Saint John (Sen Jaan), officially the Parish of Saint John, is a civil parish of Antigua and Barbuda, on the northwestern portion of Antigua island. Its capital is the city of St. John's. Saint John borders Saint Mary, Saint Peter, Saint George, and Saint Paul. Saint John faces the Caribbean Sea. Saint John is surrounded by some of Antigua's most premier beaches. Saint John had a population of 56,736 in a 2018 estimate, making it home to the majority of the population in Antigua and Barbuda.

While Saint John is a civil administrative division, the Anglican parish church is located in the city of St. John's. Saint John is mostly centered around the St. John's urban area and the northern tourist area, but is also home to more rural areas in the southern salient and in the Five Islands-Yeptons area. Due to Saint John holding the majority of the population of Antigua and Barbuda, it is home to hundreds of populated locations some of which are vastly different from another. The island of Redonda is also under the administration of Saint John.

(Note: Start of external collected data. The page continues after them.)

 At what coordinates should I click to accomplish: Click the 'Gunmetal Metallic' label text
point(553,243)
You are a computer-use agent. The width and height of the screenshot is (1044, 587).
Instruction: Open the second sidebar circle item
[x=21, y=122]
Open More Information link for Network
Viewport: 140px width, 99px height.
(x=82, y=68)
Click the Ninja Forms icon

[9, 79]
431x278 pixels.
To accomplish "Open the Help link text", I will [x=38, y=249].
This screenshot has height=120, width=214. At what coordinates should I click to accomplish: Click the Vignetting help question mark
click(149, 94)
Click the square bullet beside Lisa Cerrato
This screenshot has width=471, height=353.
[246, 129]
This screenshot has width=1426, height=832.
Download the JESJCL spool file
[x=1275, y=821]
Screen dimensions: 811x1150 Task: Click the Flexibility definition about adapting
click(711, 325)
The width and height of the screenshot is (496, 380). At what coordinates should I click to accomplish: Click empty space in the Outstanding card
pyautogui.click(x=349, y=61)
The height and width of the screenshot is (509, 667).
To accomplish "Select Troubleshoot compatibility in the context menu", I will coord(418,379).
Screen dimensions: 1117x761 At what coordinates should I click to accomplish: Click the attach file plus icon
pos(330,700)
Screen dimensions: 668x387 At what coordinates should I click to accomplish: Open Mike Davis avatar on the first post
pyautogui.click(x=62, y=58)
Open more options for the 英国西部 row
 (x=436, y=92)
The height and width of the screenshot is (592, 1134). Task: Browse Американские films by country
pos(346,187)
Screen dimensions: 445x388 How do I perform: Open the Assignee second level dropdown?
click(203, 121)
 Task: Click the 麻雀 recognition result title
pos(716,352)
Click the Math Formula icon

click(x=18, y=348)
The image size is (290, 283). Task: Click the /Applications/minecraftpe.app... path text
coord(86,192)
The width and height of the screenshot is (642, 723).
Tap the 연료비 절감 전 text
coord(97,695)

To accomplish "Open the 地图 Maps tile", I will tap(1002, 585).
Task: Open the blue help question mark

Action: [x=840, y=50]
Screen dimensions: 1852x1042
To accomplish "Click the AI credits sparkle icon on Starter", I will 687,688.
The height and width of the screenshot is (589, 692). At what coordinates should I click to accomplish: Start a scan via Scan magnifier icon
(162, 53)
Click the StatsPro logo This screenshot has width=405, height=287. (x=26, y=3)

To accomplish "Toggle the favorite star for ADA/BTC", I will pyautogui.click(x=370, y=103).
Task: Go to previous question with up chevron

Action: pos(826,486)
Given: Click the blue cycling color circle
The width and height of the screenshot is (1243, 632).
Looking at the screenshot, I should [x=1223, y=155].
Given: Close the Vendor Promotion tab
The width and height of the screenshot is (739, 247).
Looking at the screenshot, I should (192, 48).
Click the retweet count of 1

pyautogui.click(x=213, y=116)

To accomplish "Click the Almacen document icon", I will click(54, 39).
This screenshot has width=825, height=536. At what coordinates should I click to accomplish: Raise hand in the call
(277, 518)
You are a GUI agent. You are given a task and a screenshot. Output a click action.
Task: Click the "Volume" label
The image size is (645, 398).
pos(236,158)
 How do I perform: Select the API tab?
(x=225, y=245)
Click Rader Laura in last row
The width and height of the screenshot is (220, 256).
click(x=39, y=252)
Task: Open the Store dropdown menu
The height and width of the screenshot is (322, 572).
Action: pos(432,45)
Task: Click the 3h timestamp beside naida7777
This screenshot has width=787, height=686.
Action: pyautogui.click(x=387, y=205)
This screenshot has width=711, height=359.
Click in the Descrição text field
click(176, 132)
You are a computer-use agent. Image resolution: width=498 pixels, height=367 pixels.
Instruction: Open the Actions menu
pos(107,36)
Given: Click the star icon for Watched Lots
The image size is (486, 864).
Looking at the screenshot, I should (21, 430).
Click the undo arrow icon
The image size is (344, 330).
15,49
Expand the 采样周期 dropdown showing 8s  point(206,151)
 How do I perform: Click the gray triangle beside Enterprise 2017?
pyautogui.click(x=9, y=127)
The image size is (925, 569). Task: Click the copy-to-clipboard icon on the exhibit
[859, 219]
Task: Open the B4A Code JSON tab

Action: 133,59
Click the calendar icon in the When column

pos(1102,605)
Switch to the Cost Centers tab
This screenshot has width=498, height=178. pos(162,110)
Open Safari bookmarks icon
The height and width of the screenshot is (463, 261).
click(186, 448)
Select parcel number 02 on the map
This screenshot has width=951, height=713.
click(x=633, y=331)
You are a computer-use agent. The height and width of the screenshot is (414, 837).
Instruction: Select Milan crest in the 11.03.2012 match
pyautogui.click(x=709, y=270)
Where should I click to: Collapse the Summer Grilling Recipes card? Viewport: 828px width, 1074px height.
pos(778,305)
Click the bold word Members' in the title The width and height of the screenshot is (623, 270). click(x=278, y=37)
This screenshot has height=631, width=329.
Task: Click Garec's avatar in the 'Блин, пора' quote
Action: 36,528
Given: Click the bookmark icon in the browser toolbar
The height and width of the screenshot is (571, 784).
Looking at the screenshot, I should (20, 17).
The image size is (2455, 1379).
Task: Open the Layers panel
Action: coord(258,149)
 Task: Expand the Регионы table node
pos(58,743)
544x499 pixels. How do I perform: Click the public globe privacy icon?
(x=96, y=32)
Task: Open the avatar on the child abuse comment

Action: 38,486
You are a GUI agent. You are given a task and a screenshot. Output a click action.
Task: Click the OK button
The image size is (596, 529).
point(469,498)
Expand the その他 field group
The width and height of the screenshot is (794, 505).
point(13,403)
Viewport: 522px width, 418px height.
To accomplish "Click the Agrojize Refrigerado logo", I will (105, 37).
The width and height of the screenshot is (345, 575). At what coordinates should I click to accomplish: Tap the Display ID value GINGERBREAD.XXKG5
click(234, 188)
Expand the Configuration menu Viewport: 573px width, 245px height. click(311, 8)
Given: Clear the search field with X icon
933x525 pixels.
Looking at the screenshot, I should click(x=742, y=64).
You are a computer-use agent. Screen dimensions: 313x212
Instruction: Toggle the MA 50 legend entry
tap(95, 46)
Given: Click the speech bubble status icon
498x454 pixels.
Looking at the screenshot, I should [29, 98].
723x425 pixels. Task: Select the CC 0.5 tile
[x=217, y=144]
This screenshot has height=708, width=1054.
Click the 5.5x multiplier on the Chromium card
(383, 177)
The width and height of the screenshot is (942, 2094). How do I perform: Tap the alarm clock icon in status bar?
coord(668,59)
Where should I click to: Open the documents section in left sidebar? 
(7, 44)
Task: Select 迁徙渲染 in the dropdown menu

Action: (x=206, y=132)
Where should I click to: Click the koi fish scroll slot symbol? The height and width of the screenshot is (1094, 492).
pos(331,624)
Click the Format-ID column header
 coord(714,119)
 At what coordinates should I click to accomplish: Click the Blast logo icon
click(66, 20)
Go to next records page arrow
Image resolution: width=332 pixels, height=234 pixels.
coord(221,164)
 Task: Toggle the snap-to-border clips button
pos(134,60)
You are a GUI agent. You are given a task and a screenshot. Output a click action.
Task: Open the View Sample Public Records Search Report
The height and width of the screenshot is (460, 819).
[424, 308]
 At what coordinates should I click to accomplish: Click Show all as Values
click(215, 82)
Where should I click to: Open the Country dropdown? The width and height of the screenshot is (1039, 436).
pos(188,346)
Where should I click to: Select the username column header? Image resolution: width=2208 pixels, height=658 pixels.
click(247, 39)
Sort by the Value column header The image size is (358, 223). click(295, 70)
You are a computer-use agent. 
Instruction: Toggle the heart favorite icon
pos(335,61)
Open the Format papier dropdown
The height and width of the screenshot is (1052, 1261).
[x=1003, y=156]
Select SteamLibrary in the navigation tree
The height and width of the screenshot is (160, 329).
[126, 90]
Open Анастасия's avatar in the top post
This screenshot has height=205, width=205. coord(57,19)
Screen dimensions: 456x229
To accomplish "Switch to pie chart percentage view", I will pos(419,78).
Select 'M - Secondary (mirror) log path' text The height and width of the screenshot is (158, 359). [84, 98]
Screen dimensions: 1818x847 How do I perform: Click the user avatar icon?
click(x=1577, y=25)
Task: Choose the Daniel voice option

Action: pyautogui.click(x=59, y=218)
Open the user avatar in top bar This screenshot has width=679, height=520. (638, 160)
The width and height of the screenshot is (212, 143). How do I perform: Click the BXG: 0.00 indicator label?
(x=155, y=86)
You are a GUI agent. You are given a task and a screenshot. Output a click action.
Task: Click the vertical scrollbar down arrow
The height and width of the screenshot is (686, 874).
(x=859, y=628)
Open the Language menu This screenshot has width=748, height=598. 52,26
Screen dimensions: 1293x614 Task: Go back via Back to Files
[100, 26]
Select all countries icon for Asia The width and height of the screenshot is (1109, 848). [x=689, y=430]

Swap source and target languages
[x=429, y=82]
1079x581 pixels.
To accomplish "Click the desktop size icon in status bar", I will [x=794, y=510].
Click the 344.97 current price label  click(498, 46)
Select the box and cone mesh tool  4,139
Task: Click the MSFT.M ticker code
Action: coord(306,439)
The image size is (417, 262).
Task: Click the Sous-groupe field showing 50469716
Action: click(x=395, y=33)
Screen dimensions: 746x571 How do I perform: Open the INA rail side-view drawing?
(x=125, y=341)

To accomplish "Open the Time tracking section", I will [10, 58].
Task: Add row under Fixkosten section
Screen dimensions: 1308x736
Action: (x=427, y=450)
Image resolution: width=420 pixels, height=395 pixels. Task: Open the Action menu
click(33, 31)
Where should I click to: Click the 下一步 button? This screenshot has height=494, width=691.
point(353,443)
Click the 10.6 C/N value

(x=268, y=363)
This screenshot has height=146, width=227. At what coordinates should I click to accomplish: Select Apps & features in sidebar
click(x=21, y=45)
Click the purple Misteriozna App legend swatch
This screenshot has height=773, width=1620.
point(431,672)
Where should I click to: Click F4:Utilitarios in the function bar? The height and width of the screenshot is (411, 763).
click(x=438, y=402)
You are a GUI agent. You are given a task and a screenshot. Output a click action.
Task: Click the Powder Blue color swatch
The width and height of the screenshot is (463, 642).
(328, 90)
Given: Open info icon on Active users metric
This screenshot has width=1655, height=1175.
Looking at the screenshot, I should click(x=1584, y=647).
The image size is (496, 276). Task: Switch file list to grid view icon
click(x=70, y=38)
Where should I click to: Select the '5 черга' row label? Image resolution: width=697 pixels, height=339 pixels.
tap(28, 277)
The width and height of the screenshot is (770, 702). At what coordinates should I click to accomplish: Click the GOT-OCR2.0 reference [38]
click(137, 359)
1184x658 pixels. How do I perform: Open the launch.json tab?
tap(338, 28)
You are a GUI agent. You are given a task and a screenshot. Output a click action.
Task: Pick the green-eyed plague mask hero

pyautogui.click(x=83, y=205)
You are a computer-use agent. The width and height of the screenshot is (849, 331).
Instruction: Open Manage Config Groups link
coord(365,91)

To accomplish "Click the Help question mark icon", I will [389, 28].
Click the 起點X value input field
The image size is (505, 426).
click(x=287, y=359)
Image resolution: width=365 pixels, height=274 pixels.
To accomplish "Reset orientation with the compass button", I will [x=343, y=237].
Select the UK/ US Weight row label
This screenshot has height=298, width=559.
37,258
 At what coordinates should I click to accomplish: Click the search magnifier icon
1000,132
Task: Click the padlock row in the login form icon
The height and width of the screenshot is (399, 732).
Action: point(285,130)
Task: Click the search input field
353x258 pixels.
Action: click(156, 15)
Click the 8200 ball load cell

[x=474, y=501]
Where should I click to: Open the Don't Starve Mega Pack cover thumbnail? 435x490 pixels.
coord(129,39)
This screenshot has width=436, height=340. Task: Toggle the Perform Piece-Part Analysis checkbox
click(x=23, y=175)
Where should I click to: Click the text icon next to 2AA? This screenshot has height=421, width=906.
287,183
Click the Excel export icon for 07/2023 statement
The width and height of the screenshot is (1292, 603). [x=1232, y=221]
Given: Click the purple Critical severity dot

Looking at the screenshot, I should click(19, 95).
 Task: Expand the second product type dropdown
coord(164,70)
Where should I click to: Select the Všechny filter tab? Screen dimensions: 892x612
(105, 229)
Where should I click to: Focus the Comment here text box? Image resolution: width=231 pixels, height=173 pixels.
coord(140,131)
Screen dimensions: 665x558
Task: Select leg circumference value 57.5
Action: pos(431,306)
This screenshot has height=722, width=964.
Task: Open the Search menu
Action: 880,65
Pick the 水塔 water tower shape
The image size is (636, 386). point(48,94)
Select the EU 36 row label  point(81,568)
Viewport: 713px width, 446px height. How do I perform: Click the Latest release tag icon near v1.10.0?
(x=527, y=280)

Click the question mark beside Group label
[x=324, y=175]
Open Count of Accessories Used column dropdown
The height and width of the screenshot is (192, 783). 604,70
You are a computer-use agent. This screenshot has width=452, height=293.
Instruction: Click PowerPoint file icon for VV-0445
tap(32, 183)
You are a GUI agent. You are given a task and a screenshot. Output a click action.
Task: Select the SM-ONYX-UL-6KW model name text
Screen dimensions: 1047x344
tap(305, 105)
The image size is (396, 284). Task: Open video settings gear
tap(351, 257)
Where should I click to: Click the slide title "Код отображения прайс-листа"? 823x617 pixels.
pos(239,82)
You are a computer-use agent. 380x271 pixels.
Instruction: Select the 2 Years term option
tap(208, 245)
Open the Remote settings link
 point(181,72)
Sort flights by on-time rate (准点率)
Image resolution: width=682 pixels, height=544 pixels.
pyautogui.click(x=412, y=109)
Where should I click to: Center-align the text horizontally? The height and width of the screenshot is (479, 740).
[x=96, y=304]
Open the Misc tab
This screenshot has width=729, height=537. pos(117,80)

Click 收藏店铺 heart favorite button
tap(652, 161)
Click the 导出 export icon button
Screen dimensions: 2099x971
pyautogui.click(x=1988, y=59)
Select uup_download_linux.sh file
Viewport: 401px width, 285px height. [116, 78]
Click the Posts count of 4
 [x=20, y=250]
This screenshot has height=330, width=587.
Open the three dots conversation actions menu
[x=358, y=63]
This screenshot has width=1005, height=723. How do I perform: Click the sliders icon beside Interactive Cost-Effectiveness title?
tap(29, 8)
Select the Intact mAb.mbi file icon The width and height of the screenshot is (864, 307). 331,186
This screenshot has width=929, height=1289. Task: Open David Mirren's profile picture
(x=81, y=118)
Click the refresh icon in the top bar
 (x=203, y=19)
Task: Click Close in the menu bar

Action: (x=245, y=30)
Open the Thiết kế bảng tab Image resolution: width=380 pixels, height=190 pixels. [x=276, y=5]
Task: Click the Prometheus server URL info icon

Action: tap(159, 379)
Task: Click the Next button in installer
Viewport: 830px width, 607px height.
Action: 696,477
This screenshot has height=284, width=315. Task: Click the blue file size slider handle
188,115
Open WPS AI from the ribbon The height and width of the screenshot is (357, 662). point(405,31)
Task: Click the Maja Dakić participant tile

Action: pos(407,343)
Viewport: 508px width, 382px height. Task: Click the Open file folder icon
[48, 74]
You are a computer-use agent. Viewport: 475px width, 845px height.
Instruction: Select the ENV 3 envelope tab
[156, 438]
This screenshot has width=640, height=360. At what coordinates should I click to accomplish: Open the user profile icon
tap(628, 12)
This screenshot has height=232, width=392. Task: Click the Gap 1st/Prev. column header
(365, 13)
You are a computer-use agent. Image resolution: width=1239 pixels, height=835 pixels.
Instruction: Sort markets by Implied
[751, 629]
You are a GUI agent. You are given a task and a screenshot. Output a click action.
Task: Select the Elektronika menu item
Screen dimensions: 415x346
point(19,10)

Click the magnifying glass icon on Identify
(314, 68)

Saint John was created on 24 August 1681, when Antigua was divided into five parishes. Saint John and the four other parishes were permanently established in July 1692, and confirmed in January 1693. The primary objective of the establishment of parishes was providing for the parish church. Outside of the city, most of the rural areas of the parish were originally used as sugar mills. Many remnants of the parish's past are still visible in the modern day, such as with the Cedar Valley Plantation, or the Weatherill's plantation.

== Governance ==

Saint John coincides with the boundaries of Magistrates' Court District "A". While local government is nearly nonexistent in Antigua, there is a limited form of local government in the city centre of St. John's, known as the Saint John's Development Corporation. As the country's primary political and cultural hub, Saint John is granted significantly more autonomy than the other parishes, with various governmental offices belonging exclusively to the parish. Historically, when village councils were active, there were proposals to create village councils in Potters, Cedar Grove, Five Islands, and St. Johnston and Clare Hall. A village council in All Saints, which extends across three parishes, was also constituted.

==Education==
Island Academy International, the sole international school in the country, is located in the village of Buckleys within Saint John. It was formerly Oliver's Estate Island Academy.